The name ViaGem comes from the Portuguese word for trip or travel. The concept began as a hidden-gems travel app — a way to connect people with locally approved places — and evolved into a language-learning tool when I realized that travel and language acquisition are the same desire expressed differently. The background of the app is designed as a slowly rotating animated globe. The gem-cut Earth icon in the logo holds both ideas at once.

Color palette, typography (Museo Sans Rounded), and brand system
Color palette, typography (Museo Sans Rounded), and brand system.

Light and relaxing colors were chosen deliberately. Research on language anxiety informed the palette: a 2008 Baker and MacIntyre study found that anxiety affects advanced speakers as much as beginners. Green and blue dominate the interface because they test lower for stress association than warm or high-contrast schemes. The rounded sans-serif reduces the formality that makes grammar study feel like homework.

UI Design

Bilingual onboarding screens
Language selection screen
Bilingual onboarding and language selection.
Dashboard screen
Language partner discovery screen
Content feed screen
Dashboard, language partner discovery, and content feed.
Side navigation panel
Voice translation mode
Sign-in screen
Side navigation panel, voice translation mode, and sign-in screen.

The central design decision was to address the biggest pain point — disorganization — by making every tool accessible from a persistent side panel. At any point in the flow, the user can reach the translator (for immediate real-world situations), their profile and settings, or their lesson history. The translator is always one gesture away. Color-coding prevents accidental exits.

Loading screen 1 with language fact
Loading screen 2 with language fact
Loading screen 3 with language fact
Animated loading screens delivering quick language facts to maintain engagement between sessions.
Information architecture showing bilingual app flows across user types
Information architecture showing bilingual app flows across user types.

Results

94%

of 30 follow-up interviewees said they would choose ViaGem over existing competitors.

Interact with the prototype →

Reflection

ViaGem was the first project where I ran the full research-to-prototype cycle alone.

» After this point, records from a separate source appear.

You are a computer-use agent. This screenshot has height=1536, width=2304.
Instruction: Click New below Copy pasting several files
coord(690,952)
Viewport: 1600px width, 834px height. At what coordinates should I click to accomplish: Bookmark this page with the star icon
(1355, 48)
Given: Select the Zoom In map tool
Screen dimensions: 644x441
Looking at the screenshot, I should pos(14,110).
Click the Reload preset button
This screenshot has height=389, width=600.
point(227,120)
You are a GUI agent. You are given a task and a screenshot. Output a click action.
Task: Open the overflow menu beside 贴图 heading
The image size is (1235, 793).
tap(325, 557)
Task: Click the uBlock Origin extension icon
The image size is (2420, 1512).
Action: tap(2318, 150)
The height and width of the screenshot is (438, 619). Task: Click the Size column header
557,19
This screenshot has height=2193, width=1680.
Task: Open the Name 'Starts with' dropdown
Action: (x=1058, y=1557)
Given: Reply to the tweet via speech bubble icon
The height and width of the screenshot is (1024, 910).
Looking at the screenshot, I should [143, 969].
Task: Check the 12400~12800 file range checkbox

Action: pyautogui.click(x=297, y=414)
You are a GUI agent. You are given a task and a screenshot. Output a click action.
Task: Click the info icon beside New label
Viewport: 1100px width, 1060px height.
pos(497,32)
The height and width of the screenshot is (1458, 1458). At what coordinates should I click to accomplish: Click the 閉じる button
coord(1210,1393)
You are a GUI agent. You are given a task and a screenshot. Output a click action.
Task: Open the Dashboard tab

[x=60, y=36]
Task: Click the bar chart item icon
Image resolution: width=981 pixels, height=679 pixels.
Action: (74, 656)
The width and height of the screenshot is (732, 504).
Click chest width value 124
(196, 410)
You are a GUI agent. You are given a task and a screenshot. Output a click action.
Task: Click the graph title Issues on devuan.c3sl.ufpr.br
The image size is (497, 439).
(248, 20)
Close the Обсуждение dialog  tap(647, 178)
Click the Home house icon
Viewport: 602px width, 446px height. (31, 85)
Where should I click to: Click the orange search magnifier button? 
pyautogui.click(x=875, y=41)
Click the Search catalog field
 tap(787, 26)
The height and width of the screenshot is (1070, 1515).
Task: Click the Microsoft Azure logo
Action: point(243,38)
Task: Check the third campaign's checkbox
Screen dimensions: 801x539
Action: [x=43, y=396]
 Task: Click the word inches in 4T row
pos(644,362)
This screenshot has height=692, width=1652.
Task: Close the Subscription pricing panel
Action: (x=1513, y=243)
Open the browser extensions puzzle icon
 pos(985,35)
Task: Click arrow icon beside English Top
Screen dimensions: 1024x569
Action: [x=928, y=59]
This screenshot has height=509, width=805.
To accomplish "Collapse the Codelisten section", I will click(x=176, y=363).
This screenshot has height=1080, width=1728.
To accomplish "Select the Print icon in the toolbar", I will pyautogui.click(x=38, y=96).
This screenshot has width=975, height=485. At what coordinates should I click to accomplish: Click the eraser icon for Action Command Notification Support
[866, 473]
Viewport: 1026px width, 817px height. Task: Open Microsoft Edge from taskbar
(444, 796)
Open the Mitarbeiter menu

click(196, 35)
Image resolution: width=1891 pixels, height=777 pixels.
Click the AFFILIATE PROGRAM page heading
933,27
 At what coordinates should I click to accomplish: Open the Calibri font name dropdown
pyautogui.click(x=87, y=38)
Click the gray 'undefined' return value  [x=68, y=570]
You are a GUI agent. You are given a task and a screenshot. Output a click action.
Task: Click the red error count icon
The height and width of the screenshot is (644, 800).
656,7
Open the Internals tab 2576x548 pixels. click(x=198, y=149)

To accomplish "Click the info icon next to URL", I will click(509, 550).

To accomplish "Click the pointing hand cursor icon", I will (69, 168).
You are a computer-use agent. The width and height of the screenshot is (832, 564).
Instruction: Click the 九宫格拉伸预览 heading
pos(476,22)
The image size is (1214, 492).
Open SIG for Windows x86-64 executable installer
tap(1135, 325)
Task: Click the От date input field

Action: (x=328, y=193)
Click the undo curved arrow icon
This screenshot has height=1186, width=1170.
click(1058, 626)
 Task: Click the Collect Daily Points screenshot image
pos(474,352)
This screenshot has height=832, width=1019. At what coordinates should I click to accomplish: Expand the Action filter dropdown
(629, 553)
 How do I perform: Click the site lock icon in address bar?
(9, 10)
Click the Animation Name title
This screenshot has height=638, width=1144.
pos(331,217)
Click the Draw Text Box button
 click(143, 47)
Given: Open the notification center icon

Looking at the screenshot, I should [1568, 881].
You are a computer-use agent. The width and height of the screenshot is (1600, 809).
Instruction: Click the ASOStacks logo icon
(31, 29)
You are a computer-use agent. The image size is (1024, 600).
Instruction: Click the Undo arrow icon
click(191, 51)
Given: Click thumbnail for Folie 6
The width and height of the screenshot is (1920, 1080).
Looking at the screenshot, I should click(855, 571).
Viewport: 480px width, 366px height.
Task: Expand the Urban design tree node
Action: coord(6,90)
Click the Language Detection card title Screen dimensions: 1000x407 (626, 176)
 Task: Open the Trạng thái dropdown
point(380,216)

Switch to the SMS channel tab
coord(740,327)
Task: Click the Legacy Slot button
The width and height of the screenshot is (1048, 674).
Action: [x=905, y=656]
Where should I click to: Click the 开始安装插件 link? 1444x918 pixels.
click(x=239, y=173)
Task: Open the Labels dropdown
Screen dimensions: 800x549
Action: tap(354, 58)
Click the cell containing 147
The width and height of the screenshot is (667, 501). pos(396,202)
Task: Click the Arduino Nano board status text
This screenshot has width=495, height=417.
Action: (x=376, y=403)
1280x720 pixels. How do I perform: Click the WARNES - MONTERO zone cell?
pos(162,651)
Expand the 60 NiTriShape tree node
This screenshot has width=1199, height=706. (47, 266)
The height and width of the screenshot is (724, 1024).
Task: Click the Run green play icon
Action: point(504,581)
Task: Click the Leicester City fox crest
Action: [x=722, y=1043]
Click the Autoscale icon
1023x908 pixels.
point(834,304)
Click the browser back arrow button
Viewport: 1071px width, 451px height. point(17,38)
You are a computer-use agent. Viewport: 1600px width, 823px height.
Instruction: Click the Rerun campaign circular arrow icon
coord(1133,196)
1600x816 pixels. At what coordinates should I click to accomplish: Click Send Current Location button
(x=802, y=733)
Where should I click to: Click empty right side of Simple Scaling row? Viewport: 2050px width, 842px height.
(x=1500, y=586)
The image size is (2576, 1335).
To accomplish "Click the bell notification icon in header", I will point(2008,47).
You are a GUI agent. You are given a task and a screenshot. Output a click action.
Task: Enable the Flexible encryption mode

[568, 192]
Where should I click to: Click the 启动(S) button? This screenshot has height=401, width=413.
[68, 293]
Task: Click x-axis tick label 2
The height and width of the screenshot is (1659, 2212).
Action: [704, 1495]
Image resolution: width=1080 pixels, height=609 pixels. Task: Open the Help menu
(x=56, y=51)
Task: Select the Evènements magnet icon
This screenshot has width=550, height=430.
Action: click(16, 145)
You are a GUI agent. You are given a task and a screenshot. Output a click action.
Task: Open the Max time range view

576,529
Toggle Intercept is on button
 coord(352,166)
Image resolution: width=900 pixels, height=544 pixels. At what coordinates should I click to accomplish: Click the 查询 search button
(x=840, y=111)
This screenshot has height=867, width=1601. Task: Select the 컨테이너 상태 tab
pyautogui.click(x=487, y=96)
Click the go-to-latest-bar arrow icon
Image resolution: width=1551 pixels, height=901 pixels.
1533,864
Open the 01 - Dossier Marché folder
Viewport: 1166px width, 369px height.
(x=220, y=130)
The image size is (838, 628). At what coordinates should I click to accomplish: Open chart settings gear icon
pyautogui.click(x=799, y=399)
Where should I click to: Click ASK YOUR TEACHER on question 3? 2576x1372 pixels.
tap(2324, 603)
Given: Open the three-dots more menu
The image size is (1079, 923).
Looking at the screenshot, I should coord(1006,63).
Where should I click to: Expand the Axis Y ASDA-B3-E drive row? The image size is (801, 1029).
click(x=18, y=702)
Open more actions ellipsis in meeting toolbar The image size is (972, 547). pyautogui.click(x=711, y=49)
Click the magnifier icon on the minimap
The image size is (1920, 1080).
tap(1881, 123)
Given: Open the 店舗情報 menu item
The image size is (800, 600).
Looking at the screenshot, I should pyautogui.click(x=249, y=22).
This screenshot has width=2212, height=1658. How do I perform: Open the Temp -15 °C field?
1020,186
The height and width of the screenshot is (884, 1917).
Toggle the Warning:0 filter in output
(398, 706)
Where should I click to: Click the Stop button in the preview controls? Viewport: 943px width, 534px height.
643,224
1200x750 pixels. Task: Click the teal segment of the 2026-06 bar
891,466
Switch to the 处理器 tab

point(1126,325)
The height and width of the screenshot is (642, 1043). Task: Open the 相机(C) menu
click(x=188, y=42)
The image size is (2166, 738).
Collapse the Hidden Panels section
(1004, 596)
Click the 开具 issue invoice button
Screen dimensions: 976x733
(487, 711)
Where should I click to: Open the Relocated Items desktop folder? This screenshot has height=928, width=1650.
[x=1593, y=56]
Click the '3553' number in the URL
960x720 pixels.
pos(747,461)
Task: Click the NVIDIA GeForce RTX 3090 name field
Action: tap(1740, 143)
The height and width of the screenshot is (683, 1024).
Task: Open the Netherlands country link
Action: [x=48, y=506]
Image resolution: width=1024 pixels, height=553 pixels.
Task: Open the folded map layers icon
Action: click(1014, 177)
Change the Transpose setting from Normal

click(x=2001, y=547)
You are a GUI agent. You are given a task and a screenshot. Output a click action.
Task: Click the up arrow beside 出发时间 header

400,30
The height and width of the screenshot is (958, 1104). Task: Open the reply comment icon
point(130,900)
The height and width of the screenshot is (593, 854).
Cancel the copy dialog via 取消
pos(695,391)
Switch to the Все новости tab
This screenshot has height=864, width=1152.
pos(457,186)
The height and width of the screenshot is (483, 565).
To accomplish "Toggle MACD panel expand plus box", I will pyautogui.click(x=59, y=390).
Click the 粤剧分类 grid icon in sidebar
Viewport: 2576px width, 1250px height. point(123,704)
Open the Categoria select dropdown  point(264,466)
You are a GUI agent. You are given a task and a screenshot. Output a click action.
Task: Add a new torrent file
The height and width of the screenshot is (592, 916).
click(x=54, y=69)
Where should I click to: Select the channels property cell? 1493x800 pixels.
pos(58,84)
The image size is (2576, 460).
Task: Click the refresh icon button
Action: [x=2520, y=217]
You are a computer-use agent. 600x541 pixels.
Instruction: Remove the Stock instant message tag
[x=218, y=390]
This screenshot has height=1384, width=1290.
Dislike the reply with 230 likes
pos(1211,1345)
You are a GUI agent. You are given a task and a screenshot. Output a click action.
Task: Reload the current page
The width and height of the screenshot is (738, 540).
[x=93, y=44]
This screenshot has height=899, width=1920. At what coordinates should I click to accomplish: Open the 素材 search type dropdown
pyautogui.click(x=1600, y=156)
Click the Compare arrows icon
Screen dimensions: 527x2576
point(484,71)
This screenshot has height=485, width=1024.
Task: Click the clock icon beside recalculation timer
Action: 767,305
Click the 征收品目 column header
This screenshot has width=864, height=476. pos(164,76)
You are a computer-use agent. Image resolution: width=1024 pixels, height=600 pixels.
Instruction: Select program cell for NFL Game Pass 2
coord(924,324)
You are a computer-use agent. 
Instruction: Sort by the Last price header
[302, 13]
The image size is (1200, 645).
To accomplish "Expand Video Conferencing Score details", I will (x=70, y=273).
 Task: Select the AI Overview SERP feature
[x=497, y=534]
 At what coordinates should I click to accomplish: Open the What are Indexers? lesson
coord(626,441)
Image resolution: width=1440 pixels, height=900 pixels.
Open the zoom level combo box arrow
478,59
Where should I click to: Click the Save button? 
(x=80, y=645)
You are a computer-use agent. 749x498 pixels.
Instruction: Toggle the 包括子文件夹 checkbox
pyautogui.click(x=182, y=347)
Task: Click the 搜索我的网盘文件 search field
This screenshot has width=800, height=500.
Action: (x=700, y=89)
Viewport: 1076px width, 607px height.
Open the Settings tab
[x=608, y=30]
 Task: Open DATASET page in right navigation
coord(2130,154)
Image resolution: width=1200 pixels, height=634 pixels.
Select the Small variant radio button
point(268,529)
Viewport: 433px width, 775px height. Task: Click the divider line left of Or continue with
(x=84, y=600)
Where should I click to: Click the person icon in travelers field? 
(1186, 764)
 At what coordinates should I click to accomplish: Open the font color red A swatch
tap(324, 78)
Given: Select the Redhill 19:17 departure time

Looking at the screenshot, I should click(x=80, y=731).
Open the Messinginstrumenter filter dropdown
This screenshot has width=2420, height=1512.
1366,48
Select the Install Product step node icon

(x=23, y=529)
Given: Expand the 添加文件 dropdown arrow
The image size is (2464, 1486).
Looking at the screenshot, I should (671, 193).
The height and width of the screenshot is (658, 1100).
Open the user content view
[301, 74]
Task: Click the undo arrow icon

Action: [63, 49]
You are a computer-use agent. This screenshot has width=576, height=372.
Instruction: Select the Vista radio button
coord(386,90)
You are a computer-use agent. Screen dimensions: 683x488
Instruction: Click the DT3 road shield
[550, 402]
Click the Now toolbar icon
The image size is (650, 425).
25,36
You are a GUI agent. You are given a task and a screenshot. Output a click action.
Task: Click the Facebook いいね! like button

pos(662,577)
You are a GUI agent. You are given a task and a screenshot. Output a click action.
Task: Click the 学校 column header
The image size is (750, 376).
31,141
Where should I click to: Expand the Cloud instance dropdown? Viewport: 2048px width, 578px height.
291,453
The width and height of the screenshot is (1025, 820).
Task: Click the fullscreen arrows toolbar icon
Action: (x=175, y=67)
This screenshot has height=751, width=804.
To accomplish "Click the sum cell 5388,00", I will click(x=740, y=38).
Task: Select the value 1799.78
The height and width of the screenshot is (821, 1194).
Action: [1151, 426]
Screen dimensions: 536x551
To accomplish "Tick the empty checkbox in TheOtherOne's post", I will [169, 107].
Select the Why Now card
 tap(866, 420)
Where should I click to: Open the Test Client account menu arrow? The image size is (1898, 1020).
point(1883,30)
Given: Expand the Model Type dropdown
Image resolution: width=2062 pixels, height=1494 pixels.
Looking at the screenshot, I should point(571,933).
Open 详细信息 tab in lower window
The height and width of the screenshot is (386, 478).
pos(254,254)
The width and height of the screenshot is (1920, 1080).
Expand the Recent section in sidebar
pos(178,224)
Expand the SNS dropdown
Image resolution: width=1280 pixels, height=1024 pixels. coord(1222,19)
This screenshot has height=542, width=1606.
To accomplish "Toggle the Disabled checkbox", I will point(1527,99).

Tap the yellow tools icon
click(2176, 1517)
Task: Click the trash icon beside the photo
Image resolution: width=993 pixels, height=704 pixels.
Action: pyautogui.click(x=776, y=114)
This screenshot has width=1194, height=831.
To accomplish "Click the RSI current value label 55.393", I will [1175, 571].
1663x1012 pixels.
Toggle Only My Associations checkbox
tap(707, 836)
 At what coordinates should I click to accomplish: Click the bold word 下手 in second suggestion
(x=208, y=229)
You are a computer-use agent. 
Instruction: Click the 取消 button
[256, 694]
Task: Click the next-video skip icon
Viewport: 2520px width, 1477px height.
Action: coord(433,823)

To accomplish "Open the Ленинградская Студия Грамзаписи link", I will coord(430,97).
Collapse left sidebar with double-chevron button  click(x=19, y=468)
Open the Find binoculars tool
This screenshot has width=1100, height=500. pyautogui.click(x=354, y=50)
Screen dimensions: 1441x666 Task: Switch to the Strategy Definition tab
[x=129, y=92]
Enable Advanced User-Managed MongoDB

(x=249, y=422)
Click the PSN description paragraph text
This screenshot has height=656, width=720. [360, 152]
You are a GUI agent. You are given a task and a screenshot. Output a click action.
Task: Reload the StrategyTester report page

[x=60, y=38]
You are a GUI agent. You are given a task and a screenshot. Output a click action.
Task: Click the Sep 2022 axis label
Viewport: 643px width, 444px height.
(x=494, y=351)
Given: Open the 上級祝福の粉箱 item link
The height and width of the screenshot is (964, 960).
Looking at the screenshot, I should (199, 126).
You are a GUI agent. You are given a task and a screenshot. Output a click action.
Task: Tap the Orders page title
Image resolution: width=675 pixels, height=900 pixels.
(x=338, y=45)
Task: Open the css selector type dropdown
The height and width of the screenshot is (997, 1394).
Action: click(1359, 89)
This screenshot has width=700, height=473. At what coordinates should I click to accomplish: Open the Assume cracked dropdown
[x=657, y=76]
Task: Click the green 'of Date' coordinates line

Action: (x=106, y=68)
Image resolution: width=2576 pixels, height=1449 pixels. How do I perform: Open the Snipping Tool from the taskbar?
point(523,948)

That meant making every scoping decision myself — including the decision to narrow to Brazilian Portuguese and American English rather than trying to serve all language pairs at once. That constraint made the research more honest and the design more specific.

What I would do differently: the personas I built were grounded in real people I had met and worked with, but the pain points I extracted from interviews were too general to drive genuinely surprising design decisions. The data pointed toward features any language-learning app would contain. The more interesting finding — that learners wanted to organize their existing resources rather than replace them — was there in the interviews but I resolved it too quickly into a feature list rather than sitting with it as a design tension.

The follow-up project I eventually want to build, TalkLot, came directly from what ViaGem left unresolved.